As I remember the dedication that Jesus showed in walking toward the cross, I am reminded that He called His disciples to follow His example. Jesus prayed a prayer of surrender in the Garden of Gethsemane. He prayed that the will of The Father be done.
Here’s a prayer of surrender that I am praying this week…
Holy God, I bow before You and submit my life to You this day.
Take my will, heart, mind, emotions and body. Conform them to Your will.
May the use of my time, resources, and relationships bring You glory. Help me to see people as You see them.
Thank You for loving me despite my sin. Equip me with a greater measure of Your Spirit. Anoint me with spiritual gifts that I may serve Your Body.
Search my life and show me any wicked way in me. Guide me by Your Spirit. May I walk in love, humility and supernatural strength to be what You have called me to be. Amen!
My hope is built on nothing less than…
- Political leaders doing the right thing.
- Government supplying society with justice, equality and basic community services.
- The success of my political ideology.
- My job supplying my needs.
- My career and personal accomplishments.
- A strong U.S. economy.
- My perfect health.
- The realization of the American dream.
- Church connecting me with people who will always be there for me.
- Technology solving my problems and keeping me entertained.
- My intelligence and ability to find my own way out of problems.
- My spouse, children and family.
- Good friends.
- My 401K and investments.
- Safety and security of living in a free country
- The U.S. Constitution and legal system.
- The military might of the United States.
- Global peacekeepers from the UN.
- My good works to help others and humanitarian efforts.
- My trust in the goodness of my fellow man.
- My resume, credentials and life experiences.
- My college degree and education.
- American ingenuity and grit.
- My religious knowledge.
- Me, myself and I.
It can be easy to place our hope in all of the above. But those things will fail us. Edward Mote wrote the hymn titled My Hope is Built. It points to the only real source of hope in the world. Mote wrote, “My hope is built on nothing less than Jesus’ blood and righteousness. I dare not trust the sweetest frame, but wholly lean on Jesus’ name. On Christ the solid rock I stand, all other ground is sinking sand.”
No matter how you feel about the recent healthcare vote or the current course of our country, all Christians must know that the source of our hope is not in the United States of America or even our own personal abilities. Our hope is in Jesus. Our hope is not in the economy or government solutions. Our hope is in the only solid rock. And His name is Jesus.
Disillusioned is how many people would describe their present reality. From crooked politics to the down economy and high unemployment to church scandals to a high divorce rate in our families, it’s easy to see why so many feel as if the real thing is not as good as the product advertised on the commercial.

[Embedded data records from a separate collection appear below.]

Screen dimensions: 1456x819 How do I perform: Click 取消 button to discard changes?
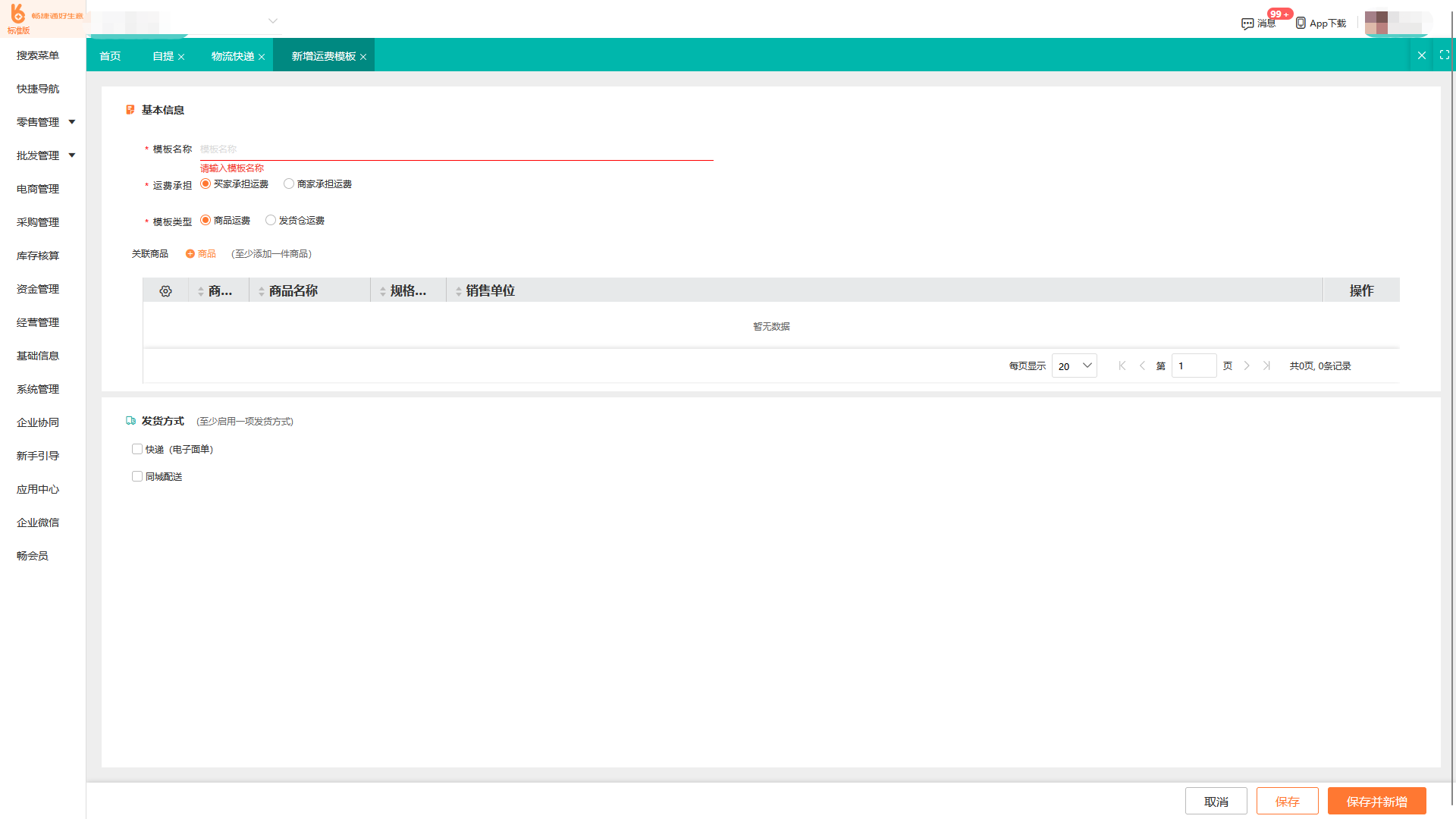1218,799
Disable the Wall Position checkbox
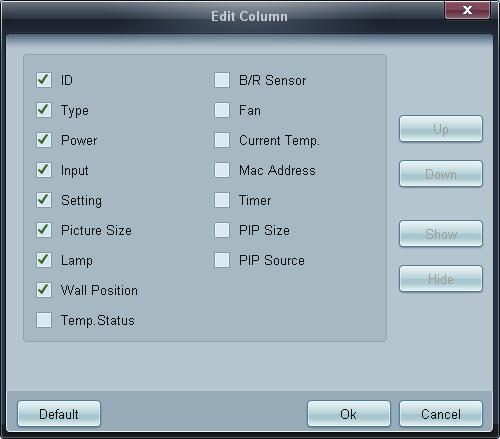 pos(44,290)
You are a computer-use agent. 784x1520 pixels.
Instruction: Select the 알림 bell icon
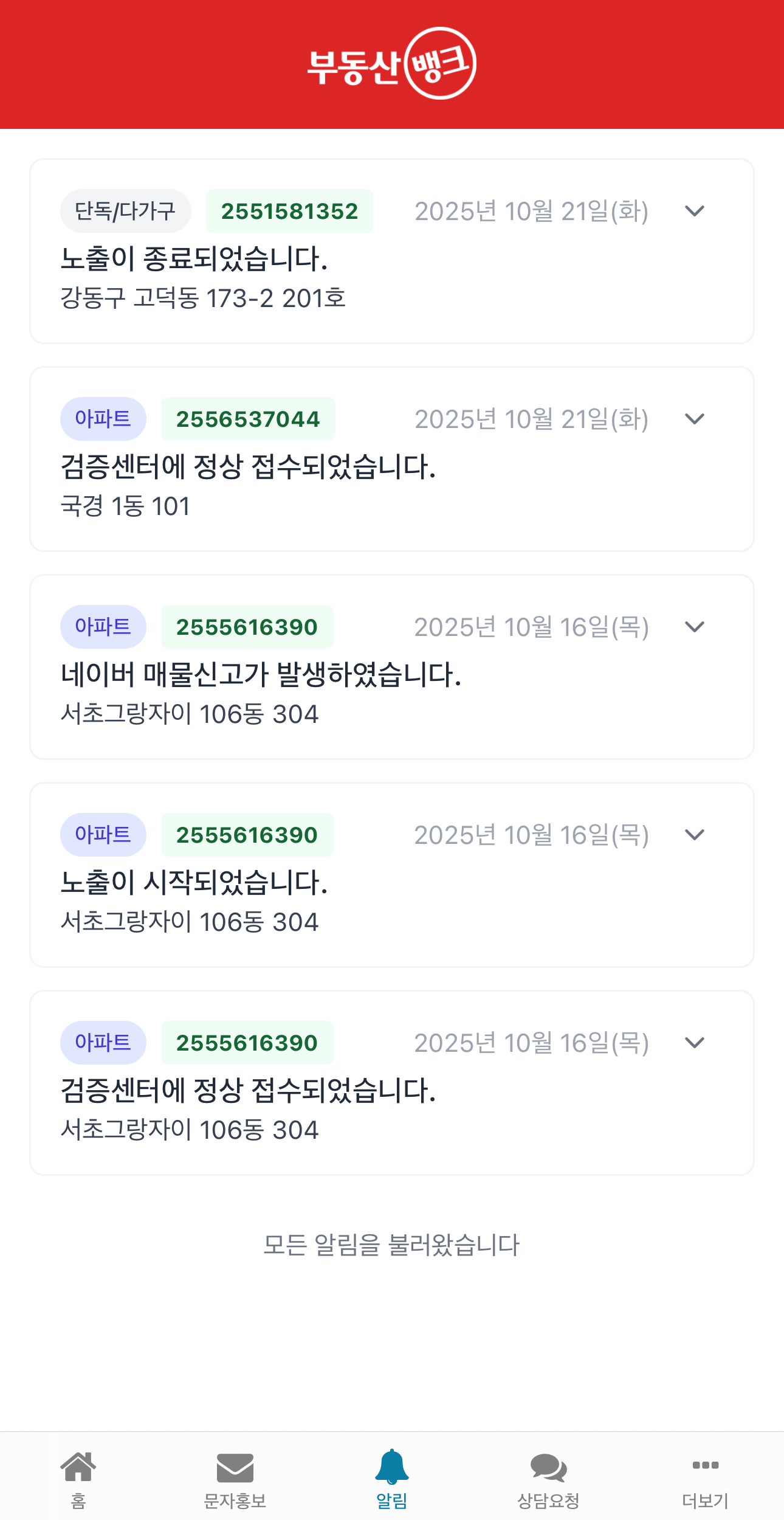coord(392,1466)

We buy “it” for the packaging and expect the contents to match our expectations. Frequently, we envision an idealized future that will never be realized. We think that the new job will be nirvana, and it isn’t. Sometimes it is just work. We think we found the perfect spouse only to discover that they have flaws too. We expect our new home to be something out of a dream, and then the pipes break flooding the lower floor. We have three kids, and they mimic our bad behavior and make us want to pull out what hair we have left. We trust in God only to discover that churches are filled with imperfect, broken people.
You get my drift. We (especially me) tend to get idealized pictures that make it difficult for anything to live up to our dreams. A co-worker used to have the following saying pinned on the wall in her office, “Expectations are premeditated resentments.” I believe there is a lot of truth in this statement. While we can’t really eliminate expectations nor should we, we can resign ourselves to reject disillusionment for godly contentment.
I am reminded of what the Apostle Paul wrote, “Not that I am speaking of being in need, for I have learned in whatever situation I am to be content. 12I know how to be brought low, and I know how to abound. In any and every circumstance, I have learned the secret of facing plenty and hunger, abundance and need. 13I can do all things through him who strengthens me” (Philippians 4:11-13).
The Apostle Paul knew the secret was not to let our situation or reality decide our attitude or emotional state. He took a long-term view of things to see past the disappointment in the moment. His trust was in a faithful God who can turn any situation around, even death and despair.
The perfect lie is to trust in the perfection of anything other than God. While there are many good things, there is only one perfect One.